PROBLEM REQUIREMENTS. If a line of the data below contains the string "tree", copy it into your answer.

[Extracted data entries]
********

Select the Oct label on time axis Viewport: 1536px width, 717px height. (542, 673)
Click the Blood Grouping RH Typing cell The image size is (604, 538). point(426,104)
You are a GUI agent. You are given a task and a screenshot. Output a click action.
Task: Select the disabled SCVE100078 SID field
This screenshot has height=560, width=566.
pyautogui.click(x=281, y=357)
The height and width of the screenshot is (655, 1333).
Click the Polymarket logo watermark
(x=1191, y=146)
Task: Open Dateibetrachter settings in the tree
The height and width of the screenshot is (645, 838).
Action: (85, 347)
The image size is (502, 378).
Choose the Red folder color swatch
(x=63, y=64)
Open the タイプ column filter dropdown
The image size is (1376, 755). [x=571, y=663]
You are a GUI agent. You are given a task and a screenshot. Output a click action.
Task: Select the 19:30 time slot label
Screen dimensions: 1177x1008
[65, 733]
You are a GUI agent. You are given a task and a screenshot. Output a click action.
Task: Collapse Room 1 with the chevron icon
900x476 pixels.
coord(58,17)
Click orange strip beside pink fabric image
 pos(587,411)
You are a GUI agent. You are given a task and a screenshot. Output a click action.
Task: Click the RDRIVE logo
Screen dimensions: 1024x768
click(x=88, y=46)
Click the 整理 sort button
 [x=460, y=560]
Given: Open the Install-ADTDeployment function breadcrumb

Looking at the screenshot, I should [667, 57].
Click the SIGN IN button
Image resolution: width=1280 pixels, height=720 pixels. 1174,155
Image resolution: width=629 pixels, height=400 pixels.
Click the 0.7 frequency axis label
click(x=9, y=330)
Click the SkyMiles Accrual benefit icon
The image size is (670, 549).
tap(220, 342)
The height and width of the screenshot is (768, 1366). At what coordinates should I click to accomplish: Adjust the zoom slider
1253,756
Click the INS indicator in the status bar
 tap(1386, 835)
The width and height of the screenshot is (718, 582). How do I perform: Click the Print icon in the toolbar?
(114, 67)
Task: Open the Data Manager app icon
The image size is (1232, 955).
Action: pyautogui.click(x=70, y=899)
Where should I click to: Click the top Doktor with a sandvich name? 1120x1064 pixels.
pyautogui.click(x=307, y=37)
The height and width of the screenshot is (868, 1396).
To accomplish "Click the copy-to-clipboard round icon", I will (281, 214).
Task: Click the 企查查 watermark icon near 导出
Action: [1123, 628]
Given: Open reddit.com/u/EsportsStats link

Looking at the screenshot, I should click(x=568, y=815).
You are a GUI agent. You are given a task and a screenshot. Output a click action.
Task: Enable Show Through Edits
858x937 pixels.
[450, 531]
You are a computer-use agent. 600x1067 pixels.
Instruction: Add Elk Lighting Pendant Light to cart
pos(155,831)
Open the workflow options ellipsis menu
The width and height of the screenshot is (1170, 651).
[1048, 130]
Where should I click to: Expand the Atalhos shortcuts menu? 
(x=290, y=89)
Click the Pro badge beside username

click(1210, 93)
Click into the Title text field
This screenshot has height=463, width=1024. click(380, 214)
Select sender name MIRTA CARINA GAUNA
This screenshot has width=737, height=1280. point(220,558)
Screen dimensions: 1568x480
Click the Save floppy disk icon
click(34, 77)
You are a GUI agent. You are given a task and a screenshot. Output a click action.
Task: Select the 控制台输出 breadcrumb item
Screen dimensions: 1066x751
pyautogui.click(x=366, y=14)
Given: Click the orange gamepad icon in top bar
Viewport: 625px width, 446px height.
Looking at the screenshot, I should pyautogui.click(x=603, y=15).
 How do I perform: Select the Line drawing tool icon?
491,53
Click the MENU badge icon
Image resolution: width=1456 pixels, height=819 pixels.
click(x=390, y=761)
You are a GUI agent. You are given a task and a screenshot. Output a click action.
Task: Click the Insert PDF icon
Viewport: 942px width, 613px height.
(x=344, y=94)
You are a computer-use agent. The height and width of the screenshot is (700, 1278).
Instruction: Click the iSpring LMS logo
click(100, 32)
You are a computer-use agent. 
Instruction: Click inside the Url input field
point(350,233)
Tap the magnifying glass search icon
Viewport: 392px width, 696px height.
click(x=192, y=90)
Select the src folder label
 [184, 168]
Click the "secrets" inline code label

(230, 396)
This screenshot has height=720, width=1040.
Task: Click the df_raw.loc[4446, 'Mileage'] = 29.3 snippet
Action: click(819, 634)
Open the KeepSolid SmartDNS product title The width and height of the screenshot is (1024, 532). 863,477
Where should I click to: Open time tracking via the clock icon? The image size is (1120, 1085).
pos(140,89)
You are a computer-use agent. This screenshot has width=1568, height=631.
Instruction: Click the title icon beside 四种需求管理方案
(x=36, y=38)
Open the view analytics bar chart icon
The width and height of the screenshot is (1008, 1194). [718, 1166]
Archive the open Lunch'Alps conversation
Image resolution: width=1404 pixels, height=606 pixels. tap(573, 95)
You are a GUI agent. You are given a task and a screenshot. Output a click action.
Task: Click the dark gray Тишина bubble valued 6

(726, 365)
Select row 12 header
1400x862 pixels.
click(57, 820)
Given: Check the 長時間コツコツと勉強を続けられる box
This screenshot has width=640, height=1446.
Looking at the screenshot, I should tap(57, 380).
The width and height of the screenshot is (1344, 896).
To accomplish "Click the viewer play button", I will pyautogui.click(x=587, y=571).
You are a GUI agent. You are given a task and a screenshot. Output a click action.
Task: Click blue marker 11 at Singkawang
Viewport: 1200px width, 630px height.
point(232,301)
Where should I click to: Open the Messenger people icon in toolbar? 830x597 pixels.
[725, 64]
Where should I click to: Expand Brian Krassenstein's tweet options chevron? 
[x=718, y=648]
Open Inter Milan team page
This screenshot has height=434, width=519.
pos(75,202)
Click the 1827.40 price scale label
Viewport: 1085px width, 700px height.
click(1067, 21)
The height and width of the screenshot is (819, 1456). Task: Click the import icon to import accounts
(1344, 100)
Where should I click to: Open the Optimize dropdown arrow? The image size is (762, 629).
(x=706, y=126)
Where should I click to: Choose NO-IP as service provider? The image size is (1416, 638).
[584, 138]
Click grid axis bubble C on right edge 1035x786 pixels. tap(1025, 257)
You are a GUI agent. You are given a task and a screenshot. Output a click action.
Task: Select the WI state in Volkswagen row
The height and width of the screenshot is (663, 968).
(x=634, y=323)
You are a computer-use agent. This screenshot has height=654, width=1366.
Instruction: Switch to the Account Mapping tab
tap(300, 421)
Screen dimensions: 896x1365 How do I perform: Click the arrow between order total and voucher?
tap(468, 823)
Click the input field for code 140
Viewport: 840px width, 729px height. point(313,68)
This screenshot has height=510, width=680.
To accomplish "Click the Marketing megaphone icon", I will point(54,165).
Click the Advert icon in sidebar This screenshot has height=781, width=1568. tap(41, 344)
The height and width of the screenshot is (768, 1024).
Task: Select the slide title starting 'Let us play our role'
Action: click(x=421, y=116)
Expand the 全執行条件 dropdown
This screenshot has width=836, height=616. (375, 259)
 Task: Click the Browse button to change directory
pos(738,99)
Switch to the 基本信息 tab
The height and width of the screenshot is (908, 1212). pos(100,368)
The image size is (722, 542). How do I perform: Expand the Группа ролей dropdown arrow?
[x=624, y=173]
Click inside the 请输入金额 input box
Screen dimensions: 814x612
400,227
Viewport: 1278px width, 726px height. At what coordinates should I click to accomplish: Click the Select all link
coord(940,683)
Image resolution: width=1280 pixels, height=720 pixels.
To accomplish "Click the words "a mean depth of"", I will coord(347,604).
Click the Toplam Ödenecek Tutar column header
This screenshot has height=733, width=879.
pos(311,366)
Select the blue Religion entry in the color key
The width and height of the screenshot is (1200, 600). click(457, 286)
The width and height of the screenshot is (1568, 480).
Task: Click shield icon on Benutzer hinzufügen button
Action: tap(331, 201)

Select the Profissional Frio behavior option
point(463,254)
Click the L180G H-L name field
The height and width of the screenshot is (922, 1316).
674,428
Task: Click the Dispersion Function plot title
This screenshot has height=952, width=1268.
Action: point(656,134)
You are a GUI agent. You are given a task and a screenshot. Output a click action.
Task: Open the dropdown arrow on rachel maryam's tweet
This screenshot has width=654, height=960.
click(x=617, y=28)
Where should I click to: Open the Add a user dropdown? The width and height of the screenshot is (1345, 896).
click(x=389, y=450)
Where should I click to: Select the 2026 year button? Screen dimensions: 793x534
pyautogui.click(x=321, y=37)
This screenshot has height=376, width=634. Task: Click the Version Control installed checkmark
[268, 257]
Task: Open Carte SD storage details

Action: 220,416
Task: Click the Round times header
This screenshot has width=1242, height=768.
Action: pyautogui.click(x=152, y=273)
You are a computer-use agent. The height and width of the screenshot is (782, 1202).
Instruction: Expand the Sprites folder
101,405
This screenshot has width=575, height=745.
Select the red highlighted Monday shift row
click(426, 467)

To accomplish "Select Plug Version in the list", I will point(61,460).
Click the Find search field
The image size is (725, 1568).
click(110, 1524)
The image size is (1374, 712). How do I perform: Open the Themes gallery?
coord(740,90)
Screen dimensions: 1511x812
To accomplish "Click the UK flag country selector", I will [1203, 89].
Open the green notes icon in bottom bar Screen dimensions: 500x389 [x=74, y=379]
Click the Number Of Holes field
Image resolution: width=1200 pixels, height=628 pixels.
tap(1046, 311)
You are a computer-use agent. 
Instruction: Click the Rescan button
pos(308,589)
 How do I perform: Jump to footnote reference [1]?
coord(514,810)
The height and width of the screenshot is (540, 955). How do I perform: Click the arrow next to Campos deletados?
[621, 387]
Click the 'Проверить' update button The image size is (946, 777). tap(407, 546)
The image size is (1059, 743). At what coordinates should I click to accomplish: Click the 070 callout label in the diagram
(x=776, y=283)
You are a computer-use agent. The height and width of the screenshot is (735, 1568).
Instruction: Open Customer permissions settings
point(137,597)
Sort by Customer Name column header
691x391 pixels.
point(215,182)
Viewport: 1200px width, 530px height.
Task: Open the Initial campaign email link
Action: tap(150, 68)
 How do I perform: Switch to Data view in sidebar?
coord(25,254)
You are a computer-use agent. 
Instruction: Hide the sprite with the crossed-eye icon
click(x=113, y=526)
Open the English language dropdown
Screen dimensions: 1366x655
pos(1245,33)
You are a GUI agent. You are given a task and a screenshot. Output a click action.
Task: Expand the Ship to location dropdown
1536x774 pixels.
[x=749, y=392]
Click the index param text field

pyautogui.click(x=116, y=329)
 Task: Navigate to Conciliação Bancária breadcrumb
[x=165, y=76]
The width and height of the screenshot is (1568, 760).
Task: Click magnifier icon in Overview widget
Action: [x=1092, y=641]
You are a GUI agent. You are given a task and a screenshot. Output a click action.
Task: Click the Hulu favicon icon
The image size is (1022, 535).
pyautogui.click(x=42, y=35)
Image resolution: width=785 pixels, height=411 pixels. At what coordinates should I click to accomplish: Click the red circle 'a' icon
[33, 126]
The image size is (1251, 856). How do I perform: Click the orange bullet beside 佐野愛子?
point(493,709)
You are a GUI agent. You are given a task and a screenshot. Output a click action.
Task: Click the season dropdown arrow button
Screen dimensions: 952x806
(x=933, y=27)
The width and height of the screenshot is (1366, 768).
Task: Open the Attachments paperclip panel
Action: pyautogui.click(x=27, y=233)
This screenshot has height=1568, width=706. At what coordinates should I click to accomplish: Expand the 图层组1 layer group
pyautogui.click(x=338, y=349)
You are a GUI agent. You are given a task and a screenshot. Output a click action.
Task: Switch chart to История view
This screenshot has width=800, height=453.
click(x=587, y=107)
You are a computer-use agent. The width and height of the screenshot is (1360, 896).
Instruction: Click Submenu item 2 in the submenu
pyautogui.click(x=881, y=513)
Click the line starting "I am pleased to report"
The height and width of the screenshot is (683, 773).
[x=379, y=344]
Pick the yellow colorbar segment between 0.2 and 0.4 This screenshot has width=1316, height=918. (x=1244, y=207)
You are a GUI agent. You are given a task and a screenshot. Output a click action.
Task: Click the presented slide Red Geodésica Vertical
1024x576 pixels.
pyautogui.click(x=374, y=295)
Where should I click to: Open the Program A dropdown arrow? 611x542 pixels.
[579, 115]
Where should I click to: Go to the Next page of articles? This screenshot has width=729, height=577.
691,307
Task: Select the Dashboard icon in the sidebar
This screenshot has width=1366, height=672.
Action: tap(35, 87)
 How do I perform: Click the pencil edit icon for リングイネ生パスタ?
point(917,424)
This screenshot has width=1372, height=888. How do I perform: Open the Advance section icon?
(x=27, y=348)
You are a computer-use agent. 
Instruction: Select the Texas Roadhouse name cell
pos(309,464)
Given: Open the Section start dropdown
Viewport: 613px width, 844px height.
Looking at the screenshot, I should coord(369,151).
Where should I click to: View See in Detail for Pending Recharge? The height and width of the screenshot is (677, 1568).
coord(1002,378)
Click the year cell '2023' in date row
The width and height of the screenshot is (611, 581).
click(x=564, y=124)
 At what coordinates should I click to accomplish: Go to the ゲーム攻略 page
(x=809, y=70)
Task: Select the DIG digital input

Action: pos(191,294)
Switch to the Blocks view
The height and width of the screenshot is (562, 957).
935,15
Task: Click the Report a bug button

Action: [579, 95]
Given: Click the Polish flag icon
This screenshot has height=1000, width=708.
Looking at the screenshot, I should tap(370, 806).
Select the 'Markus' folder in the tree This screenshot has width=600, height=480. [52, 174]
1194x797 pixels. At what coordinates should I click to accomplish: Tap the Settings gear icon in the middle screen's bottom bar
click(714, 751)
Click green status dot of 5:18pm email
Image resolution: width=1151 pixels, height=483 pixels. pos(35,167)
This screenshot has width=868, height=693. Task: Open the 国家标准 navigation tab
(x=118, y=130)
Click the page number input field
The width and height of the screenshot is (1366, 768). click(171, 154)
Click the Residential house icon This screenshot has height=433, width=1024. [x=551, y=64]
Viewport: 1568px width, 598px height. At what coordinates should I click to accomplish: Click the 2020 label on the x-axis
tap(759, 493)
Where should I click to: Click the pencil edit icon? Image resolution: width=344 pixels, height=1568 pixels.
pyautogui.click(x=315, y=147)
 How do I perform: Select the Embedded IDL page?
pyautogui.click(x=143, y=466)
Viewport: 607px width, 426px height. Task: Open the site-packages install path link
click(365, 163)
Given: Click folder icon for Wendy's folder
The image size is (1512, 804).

********

YOUR SOLUTION.
Task: Open Dateibetrachter settings in the tree
Select the 'Markus' folder in the tree This screenshot has width=600, height=480. [52, 174]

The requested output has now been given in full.